Please pull out every line in the listing below that contains the string "利用規約". Case matters.
════════════════════
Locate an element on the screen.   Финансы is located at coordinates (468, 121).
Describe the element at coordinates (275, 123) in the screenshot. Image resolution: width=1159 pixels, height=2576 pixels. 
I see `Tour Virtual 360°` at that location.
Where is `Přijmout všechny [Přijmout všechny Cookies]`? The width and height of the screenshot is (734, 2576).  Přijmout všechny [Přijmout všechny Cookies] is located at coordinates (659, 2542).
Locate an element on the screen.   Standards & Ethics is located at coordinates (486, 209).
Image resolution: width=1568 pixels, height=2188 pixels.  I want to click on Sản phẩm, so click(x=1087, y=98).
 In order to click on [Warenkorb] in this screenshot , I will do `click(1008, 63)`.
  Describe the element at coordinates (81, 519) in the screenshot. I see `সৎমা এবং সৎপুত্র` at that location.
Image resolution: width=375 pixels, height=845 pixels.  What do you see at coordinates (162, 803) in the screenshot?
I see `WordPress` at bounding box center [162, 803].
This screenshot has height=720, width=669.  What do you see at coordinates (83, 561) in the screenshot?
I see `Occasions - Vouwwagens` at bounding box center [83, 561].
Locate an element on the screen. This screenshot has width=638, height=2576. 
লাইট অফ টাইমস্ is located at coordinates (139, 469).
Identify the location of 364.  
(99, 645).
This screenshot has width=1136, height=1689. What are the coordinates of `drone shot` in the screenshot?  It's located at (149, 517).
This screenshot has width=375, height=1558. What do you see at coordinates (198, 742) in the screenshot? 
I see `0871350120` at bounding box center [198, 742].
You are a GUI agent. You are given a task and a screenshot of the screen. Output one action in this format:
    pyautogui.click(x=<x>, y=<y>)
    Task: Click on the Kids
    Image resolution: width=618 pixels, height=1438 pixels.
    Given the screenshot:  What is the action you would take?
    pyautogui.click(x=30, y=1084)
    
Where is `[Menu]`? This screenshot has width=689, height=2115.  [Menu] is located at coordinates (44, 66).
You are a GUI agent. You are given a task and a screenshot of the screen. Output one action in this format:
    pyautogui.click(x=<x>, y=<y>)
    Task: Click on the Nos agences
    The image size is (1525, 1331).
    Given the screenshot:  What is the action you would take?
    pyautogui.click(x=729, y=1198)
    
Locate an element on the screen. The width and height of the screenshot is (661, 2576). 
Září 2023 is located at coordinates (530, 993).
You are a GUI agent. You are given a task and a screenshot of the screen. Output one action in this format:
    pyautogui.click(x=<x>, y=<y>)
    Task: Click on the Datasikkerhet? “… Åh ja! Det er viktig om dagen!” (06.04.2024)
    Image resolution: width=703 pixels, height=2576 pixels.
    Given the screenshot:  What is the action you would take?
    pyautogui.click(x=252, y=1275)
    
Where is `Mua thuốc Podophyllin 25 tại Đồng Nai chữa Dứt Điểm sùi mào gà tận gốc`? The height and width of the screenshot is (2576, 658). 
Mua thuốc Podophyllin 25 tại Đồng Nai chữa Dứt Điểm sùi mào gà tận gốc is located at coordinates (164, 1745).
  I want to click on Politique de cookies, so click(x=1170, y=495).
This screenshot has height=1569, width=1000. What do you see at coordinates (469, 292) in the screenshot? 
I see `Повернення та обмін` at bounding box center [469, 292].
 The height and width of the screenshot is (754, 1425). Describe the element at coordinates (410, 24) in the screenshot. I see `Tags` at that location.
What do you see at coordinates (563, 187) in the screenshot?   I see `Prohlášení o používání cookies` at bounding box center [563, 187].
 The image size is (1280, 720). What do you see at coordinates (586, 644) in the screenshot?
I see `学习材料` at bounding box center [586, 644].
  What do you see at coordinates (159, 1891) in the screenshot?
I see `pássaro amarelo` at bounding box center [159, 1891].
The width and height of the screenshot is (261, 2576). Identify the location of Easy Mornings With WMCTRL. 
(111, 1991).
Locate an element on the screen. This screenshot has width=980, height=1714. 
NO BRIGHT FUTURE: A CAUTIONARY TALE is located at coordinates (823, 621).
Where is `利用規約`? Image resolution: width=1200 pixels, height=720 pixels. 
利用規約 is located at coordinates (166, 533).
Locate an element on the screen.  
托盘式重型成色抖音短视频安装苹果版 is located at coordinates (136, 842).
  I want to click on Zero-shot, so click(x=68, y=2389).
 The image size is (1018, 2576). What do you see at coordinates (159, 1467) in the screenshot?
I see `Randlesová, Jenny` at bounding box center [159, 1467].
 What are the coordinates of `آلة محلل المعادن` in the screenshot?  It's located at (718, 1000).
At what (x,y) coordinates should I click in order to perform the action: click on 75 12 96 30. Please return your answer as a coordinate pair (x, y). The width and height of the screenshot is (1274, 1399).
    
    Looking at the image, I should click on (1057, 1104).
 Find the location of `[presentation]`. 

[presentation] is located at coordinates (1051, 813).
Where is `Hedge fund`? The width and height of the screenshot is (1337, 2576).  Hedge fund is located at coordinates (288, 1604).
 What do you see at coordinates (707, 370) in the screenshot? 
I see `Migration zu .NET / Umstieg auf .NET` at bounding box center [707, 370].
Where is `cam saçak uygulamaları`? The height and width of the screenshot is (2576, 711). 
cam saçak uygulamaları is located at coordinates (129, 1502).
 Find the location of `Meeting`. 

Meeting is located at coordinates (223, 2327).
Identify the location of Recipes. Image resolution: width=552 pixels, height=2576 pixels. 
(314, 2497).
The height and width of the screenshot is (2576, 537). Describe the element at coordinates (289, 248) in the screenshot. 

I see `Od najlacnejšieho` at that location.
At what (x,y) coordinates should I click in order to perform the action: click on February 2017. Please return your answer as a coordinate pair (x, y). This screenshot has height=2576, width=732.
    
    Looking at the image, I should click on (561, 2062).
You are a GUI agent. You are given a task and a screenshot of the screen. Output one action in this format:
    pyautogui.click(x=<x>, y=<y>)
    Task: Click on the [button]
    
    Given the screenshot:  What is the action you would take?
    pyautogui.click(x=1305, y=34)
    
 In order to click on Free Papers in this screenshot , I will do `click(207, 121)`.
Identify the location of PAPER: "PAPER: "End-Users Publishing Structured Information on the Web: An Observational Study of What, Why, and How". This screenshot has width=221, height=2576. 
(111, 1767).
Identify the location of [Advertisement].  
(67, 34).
════════════════════
Final answer –
Where is `利用規約`? Image resolution: width=1200 pixels, height=720 pixels. 
利用規約 is located at coordinates (166, 533).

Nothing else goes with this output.